Approximately 80% to 95% of patients have success with nonsurgical treatment.
Rest: The first step toward recovery is to give your arm proper rest. This means that you will have to stop participation in sports or heavy work activities for several weeks.
Non-steroidal anti-inflammatory medicines: Drugs like aspirin or ibuprofen reduce pain and swelling.
Physical therapy: Specific exercises are helpful for strengthening the muscles of the forearm. Your therapist may also perform ultrasound, ice massage, or muscle-stimulating techniques to improve muscle healing.
Brace: Using a brace centered over the back of your forearm may also help relieve symptoms of tennis elbow. This can reduce symptoms by resting the muscles and tendons.
Steroid injections: Steroids, such as cortisone, are very effective anti-inflammatory medicines. A steroid injection to the painful area around your lateral epicondyle may relieve your symptoms.
Equipment check: If you participate in a racquet sport, you may want to get your equipment checked for a proper fit. Stiffer racquets and looser-strung racquets often can reduce the stress on the forearm, which means that the forearm muscles do not have to work as hard. If you use an oversized racquet, changing to a smaller head may help prevent symptoms from recurring.

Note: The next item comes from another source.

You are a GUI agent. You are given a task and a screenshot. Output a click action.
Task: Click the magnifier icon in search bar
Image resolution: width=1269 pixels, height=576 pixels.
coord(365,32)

If your symptoms do not respond after 6 to 12 months of nonsurgical treatments, you may benefit from surgical management.
Surgical procedures for tennis elbow involve removing diseased muscle and reattaching healthy muscle back to bone.

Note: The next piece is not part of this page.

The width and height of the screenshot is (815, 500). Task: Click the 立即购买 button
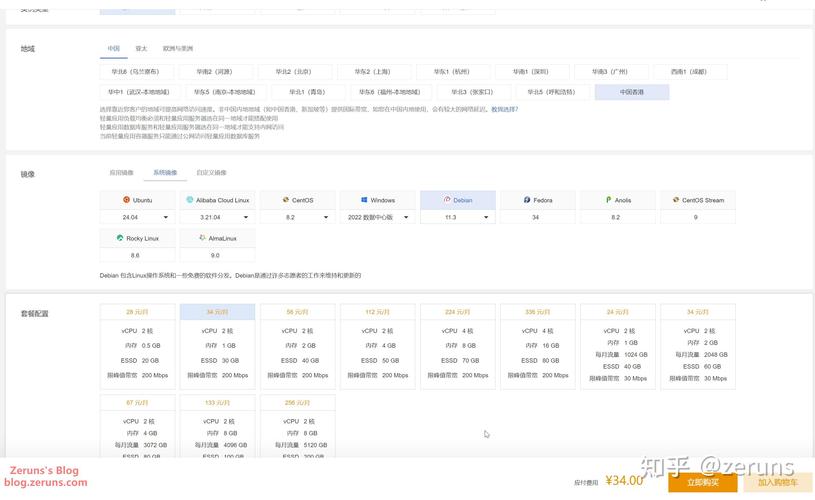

The olecranon bursa is a potential space between the bony surface of the olecranon and the skin. It normally is filled with a minimal amount of fluid and allows for easy gliding between the skin and the bone on the back of the elbow. Olecranon bursitis is when this potential space gets inflamed and the bursa begins to produce fluid in response to the inflammation, filling the potential space.
There are many causes of olecranon bursitis. This includes trauma, prolonged pressure from resting elbows on hard surfaces, infection like an insect bite or a puncture wound, or medical conditions like rheumatoid arthritis.
Swelling is the most common symptom and the first to appear. The skin on the back of the elbow is loose, and oftentimes early swelling may not be appreciated.
Pain is another common symptom. As the swelling increases and the bursa stretches, this can cause pain. Direct pressure on an inflamed bursa can also cause pain. If the swelling progresses, there can be some limitation in motion at the elbow.
Redness and warmth can be signs that the bursa is infected.
Non-surgical management is the mainstay of treatment for olecranon bursitis. These treatment options can include elbow pads or compression sleeves, activity modification to reduce the amount of pressure placed on the elbow, or medications like anti-inflammatories (aleve, ibuprofen, diclofenac). Sometimes, if the fluid in the elbow persists, removal of some of the fluid may be performed. Additionally, if there is concern for an infection in the bursa, some fluid may be removed and analyzed. Sometimes, corticosteroid injections into the bursa may help reduce inflammation.
Surgery is typically performed only after exhausting non-surgical treatments in an inflamed bursa that is causing symptoms, or in cases of an infected olecranon bursitis.
There will be a splint on your arm after the surgery. This is to allow the skin and soft tissues to rest and heal. The skin and soft tissue on the back of the elbow can be tenuous in nature, so care must be taken to allow the surgical incisions to heal well. The splint is typically removed at the first post-operative visit 10-14 days after surgery, a compression bandage is placed for the next 6 weeks, and gentle elbow motion is performed. Total recovery time is between 4-6 weeks if the wound heals well.